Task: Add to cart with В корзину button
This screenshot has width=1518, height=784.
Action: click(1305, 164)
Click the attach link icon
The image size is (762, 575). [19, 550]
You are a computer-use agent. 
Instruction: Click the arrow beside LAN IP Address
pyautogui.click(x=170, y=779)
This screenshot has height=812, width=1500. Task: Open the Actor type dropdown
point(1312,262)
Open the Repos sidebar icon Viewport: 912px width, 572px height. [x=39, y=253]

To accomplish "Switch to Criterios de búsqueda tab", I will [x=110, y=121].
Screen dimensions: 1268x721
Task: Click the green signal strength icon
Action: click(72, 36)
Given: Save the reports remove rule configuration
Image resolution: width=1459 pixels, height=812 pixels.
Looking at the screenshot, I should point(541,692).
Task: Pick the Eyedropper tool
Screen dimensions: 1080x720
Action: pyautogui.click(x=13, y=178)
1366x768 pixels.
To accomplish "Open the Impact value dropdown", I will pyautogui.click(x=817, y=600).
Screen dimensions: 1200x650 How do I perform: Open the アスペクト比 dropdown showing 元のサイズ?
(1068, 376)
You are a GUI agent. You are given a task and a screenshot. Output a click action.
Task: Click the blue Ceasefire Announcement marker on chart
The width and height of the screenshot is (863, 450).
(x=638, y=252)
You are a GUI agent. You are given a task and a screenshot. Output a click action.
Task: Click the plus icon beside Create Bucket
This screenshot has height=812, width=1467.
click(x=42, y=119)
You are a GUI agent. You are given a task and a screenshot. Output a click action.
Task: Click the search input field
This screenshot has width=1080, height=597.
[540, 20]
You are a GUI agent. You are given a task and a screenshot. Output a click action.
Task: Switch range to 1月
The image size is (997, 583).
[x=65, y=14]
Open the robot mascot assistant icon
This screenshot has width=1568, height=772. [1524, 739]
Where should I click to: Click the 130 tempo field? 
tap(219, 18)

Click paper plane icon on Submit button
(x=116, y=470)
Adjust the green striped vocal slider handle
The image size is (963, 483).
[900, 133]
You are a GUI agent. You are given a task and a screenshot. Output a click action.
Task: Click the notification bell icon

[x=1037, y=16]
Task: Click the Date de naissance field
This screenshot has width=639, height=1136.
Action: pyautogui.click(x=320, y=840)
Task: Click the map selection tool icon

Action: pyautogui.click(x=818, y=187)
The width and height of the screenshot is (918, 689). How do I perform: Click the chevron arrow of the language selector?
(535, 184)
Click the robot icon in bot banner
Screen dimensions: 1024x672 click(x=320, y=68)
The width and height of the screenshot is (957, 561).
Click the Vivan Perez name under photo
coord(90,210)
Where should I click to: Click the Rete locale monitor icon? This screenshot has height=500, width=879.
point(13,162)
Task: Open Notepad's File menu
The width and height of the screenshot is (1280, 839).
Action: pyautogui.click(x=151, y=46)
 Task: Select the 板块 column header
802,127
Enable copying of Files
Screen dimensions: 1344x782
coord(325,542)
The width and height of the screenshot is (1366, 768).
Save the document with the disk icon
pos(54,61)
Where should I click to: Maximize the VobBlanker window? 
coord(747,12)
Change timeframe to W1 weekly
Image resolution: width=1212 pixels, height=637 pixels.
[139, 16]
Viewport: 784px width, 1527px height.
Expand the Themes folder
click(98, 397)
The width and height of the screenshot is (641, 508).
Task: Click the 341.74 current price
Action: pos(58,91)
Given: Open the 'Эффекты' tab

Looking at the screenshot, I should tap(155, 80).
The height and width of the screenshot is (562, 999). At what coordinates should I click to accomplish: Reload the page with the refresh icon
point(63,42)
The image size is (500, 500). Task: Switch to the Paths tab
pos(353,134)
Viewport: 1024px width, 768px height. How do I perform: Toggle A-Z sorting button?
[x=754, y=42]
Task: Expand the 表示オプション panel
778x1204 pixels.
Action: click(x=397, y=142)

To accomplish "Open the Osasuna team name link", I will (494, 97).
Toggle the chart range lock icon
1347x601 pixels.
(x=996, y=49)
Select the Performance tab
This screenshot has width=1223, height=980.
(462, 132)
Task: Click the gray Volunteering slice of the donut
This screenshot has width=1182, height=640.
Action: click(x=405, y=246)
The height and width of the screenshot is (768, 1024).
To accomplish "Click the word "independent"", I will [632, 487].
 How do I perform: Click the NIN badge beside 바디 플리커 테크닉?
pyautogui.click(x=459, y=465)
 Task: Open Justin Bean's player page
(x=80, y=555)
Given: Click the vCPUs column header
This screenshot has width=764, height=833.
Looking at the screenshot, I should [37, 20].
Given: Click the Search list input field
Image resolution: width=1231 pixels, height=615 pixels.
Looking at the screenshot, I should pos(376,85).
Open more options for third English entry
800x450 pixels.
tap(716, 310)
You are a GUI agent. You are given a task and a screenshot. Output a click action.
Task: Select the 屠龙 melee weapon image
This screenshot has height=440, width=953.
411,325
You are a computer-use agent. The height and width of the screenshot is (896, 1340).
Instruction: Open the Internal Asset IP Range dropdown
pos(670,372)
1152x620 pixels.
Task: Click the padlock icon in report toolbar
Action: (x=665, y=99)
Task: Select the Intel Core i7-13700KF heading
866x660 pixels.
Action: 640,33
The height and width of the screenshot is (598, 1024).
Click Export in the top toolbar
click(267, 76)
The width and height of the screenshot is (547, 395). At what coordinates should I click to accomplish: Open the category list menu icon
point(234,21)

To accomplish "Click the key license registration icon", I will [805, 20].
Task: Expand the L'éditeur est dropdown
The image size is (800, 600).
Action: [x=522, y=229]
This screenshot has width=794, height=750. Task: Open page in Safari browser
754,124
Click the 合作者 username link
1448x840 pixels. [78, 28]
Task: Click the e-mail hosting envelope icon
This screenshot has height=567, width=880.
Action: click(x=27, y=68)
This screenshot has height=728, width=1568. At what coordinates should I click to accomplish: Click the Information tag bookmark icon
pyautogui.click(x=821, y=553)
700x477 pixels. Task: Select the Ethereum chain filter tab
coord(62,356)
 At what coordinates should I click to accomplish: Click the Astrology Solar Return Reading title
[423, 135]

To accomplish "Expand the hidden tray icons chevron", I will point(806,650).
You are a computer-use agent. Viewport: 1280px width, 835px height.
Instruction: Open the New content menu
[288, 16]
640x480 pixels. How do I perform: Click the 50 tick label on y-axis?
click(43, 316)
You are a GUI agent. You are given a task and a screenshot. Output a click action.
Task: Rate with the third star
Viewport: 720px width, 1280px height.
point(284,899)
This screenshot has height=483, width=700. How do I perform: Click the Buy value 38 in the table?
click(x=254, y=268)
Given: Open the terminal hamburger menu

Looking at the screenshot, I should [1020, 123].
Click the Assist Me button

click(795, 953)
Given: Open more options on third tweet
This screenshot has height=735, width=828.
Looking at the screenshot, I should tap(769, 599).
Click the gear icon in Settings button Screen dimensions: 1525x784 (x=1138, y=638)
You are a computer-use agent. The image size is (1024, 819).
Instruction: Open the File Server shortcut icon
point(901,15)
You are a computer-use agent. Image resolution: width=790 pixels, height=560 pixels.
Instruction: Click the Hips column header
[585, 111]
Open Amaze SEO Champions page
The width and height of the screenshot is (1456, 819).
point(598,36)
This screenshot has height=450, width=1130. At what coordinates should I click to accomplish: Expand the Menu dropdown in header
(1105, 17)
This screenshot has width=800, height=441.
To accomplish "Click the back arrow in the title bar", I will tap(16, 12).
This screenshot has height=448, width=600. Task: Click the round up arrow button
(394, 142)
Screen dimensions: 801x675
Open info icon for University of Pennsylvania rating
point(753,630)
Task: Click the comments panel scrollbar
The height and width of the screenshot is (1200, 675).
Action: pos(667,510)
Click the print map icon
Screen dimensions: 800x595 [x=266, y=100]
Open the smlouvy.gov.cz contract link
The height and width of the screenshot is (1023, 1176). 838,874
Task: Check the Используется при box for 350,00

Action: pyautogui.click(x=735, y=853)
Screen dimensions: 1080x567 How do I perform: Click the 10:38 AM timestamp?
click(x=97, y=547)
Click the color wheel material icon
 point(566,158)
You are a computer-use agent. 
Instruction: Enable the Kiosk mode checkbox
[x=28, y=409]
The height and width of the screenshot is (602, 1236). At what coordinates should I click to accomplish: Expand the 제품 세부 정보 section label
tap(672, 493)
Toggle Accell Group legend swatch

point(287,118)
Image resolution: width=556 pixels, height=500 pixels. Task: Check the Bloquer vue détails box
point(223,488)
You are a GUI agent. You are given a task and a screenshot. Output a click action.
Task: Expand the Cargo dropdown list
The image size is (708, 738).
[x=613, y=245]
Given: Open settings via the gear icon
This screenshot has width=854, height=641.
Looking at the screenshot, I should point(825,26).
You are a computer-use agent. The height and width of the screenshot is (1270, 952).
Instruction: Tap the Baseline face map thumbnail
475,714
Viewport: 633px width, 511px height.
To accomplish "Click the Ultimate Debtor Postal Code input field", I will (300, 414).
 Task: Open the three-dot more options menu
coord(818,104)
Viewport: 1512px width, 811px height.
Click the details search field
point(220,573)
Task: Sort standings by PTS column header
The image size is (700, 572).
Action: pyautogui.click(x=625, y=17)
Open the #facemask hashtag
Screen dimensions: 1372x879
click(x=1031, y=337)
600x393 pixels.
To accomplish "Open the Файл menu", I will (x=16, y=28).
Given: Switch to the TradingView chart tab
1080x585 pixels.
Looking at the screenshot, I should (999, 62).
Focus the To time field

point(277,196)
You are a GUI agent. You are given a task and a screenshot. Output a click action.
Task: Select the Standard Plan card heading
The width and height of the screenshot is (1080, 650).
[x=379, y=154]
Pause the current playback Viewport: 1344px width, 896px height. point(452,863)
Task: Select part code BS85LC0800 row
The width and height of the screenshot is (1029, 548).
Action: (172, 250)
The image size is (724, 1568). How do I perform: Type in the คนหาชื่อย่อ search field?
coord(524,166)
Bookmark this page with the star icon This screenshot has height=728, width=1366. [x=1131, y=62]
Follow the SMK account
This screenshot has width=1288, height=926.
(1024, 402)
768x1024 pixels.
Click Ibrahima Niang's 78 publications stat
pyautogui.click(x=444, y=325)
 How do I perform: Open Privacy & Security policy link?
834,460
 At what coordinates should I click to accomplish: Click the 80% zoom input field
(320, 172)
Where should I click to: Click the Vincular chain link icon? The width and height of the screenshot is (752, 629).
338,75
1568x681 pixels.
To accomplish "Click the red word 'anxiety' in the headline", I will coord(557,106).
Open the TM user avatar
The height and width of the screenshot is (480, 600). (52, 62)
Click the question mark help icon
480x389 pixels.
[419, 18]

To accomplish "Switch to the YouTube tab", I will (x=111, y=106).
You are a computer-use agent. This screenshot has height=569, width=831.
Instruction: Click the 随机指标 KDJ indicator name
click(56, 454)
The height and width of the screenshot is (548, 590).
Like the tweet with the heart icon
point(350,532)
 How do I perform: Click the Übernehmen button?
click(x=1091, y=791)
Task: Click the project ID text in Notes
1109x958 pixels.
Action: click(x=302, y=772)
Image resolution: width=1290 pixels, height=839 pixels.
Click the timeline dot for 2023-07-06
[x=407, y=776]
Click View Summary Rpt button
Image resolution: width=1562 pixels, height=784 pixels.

**WHAT THE TASK REQUIRES:**
Go to the line with "You are a computer-use agent. This" in the entries above and repeat every line from there through the line with "Click View Summary Rpt button", exactly and with no other text.

**RESULT FOR THIS TASK:**
You are a computer-use agent. This screenshot has height=569, width=831.
Instruction: Click the 随机指标 KDJ indicator name
click(56, 454)
The height and width of the screenshot is (548, 590).
Like the tweet with the heart icon
point(350,532)
 How do I perform: Click the Übernehmen button?
click(x=1091, y=791)
Task: Click the project ID text in Notes
1109x958 pixels.
Action: click(x=302, y=772)
Image resolution: width=1290 pixels, height=839 pixels.
Click the timeline dot for 2023-07-06
[x=407, y=776]
Click View Summary Rpt button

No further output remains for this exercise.